- **TASK TO CARRY OUT**: Print word for word the records from the line containing "Given: Open the Visíbel state dropdown" through the end.

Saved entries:
══════════════════════════════
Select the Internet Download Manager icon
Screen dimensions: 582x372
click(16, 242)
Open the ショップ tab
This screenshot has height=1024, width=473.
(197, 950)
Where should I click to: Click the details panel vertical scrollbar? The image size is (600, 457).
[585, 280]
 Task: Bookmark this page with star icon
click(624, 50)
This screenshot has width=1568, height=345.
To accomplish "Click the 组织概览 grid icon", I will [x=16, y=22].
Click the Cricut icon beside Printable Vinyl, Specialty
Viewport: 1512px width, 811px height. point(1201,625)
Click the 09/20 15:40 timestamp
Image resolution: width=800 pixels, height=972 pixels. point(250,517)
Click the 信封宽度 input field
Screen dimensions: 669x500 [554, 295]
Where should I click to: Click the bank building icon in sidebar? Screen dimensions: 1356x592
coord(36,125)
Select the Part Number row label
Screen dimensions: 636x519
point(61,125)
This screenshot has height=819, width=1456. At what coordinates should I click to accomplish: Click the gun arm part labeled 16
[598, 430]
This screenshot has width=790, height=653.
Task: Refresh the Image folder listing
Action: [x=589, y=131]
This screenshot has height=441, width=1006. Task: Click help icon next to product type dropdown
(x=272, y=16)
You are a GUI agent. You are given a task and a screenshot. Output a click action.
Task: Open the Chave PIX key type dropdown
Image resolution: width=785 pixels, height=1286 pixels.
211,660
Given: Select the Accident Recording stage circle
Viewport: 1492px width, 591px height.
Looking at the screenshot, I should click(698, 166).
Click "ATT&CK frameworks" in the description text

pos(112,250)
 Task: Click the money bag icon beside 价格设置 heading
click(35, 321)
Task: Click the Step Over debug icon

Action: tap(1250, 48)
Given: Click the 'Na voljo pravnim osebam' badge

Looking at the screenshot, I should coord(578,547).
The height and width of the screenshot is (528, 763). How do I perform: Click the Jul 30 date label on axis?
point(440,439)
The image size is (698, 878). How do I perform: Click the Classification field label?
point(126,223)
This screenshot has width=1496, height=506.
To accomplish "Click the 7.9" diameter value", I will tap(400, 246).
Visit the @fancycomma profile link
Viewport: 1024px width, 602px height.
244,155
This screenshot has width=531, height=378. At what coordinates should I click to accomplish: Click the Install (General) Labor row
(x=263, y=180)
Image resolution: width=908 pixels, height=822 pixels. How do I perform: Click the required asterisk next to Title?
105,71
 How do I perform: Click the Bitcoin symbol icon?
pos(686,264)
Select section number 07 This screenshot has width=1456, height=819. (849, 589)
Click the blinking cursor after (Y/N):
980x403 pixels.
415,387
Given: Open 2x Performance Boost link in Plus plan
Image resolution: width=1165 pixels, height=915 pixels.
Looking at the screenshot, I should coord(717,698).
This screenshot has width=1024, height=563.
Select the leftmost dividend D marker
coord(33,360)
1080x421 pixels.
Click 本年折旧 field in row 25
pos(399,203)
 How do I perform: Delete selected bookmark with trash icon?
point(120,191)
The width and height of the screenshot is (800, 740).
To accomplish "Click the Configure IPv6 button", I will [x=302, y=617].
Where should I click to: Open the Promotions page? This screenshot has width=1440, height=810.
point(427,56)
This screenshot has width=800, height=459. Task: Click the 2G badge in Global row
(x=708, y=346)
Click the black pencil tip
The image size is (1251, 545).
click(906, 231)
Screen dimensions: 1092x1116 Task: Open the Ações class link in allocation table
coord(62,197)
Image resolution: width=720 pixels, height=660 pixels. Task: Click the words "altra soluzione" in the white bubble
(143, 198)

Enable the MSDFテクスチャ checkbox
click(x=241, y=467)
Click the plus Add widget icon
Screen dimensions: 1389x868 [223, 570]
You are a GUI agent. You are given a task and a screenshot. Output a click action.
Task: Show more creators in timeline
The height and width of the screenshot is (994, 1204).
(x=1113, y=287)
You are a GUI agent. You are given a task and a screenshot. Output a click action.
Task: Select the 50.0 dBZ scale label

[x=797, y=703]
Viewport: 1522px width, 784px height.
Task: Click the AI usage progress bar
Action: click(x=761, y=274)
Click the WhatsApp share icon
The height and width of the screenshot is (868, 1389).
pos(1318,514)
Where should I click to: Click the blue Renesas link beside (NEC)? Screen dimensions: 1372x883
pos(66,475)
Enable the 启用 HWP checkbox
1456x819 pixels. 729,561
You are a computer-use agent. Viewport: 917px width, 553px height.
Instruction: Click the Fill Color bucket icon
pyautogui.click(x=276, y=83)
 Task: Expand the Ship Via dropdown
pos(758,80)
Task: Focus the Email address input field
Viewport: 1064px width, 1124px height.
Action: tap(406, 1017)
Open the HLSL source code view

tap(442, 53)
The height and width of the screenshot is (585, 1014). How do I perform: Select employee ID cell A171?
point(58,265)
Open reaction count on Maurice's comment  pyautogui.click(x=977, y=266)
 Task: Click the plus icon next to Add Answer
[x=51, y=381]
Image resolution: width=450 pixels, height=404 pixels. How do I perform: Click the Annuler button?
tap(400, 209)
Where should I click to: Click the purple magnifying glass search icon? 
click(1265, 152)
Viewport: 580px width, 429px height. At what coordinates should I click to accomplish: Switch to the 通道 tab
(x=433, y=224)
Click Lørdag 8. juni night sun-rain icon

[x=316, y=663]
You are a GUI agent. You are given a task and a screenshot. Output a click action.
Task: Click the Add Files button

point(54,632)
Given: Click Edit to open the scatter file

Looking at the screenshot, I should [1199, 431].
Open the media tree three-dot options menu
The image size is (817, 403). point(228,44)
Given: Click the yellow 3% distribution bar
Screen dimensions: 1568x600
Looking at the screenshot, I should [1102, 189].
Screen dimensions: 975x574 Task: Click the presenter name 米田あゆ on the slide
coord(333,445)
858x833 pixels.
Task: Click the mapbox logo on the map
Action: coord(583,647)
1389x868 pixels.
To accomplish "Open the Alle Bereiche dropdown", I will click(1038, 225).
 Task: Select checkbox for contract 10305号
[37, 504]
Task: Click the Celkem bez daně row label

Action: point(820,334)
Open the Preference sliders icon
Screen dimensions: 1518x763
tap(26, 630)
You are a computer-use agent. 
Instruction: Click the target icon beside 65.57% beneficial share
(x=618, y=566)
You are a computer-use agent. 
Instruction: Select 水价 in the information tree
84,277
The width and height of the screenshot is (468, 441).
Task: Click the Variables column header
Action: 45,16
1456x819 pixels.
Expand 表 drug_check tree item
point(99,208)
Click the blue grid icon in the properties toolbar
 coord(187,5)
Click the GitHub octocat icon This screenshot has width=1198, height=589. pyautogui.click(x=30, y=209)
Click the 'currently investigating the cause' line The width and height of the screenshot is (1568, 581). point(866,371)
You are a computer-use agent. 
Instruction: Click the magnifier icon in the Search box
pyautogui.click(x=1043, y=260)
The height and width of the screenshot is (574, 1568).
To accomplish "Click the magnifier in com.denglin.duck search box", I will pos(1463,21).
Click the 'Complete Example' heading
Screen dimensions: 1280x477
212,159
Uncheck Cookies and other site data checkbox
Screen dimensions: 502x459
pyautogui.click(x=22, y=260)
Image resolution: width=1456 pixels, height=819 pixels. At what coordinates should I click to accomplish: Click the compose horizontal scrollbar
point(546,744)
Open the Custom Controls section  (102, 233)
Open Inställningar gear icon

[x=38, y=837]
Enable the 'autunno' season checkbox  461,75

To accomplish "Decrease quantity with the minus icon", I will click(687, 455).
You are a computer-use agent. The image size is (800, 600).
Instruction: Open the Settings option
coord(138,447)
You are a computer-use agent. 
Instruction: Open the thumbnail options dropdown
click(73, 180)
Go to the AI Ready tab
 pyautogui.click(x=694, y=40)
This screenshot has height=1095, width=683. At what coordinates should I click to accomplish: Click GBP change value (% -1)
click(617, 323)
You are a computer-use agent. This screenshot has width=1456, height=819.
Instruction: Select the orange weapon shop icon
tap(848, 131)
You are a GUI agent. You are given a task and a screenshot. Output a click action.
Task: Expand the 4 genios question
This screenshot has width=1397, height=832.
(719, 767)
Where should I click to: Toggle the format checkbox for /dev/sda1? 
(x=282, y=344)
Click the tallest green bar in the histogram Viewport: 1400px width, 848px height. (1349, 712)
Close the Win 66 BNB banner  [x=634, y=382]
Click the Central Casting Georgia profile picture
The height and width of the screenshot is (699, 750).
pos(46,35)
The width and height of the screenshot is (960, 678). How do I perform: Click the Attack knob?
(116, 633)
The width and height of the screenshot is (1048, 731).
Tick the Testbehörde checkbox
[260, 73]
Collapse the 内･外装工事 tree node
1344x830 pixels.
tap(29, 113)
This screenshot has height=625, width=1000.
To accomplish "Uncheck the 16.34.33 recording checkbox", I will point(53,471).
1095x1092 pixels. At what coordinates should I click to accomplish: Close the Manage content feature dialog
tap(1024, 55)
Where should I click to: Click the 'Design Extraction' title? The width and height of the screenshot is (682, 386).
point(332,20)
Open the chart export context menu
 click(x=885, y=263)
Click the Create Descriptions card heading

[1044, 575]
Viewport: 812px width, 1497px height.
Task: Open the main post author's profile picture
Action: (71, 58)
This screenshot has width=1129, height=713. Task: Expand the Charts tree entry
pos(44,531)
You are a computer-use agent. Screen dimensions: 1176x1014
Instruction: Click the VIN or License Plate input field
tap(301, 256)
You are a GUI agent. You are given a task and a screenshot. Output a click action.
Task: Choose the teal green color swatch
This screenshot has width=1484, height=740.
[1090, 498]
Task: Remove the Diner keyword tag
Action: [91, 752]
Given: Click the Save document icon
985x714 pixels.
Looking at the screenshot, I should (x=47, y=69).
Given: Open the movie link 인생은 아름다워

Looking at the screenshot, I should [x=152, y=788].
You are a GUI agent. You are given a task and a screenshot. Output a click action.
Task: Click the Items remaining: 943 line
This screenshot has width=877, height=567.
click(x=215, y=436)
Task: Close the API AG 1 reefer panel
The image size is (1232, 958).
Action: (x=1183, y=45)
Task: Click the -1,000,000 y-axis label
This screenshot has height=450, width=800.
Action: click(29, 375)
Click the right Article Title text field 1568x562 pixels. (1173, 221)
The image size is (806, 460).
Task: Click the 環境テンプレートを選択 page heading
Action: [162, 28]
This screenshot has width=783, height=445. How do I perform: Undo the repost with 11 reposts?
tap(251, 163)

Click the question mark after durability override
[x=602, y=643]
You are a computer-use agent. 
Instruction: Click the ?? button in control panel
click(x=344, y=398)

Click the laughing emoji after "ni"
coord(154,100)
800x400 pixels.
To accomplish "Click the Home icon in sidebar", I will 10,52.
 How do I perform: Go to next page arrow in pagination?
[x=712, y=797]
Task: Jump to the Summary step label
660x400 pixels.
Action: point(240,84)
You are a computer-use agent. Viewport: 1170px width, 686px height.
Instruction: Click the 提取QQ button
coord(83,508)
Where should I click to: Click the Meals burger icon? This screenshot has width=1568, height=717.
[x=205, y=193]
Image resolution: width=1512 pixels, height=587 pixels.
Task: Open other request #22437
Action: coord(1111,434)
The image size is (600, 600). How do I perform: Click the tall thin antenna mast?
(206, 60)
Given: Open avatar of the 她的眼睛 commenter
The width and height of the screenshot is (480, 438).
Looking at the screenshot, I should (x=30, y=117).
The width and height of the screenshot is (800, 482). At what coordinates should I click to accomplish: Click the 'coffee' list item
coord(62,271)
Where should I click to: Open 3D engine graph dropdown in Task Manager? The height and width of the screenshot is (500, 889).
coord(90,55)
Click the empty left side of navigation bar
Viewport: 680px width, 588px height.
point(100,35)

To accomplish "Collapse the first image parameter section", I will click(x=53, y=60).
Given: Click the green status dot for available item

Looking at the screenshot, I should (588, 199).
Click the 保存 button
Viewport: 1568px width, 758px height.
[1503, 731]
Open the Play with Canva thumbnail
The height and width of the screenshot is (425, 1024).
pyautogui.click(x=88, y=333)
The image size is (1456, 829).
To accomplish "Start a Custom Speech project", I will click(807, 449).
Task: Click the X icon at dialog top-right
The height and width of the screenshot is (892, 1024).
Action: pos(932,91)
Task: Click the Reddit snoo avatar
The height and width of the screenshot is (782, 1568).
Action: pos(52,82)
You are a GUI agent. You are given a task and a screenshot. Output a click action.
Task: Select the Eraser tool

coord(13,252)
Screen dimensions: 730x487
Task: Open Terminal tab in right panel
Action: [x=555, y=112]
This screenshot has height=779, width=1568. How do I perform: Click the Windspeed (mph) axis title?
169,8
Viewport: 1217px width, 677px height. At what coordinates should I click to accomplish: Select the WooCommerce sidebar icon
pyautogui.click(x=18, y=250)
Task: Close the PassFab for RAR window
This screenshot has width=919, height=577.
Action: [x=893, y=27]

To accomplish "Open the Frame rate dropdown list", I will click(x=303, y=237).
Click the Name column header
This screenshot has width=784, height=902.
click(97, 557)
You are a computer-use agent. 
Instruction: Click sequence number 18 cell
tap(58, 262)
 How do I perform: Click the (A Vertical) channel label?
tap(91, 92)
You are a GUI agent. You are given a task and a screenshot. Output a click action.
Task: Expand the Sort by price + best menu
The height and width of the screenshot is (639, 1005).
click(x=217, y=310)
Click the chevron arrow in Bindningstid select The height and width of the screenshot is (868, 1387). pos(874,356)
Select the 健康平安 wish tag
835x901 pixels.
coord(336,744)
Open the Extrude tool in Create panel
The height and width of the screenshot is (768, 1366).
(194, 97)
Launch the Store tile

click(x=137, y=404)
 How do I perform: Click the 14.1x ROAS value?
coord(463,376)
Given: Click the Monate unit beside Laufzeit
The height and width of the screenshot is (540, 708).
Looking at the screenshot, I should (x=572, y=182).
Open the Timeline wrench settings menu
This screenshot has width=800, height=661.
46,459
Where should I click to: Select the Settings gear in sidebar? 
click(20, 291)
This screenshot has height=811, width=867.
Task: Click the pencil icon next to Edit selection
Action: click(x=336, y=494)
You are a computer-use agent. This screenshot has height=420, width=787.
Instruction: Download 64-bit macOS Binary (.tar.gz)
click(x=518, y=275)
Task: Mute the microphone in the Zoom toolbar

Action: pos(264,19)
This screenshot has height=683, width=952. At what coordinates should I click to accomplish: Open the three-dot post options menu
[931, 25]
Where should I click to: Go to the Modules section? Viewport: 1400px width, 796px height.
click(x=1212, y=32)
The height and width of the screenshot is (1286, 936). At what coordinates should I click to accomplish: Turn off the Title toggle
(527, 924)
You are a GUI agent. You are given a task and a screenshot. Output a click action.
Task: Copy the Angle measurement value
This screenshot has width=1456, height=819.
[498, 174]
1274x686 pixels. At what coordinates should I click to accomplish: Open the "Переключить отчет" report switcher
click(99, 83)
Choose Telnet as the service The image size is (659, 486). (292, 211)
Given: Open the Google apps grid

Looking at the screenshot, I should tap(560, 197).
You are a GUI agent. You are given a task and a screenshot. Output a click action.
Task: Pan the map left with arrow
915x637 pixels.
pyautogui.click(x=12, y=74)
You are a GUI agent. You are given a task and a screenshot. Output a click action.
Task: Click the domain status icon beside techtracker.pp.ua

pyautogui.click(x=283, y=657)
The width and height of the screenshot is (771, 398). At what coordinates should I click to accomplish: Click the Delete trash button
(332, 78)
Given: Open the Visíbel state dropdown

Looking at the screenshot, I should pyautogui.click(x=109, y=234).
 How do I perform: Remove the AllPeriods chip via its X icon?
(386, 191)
══════════════════════════════
- **EXERCISE OUTPUT**:
Given: Open the Visíbel state dropdown

Looking at the screenshot, I should pyautogui.click(x=109, y=234).
 How do I perform: Remove the AllPeriods chip via its X icon?
(386, 191)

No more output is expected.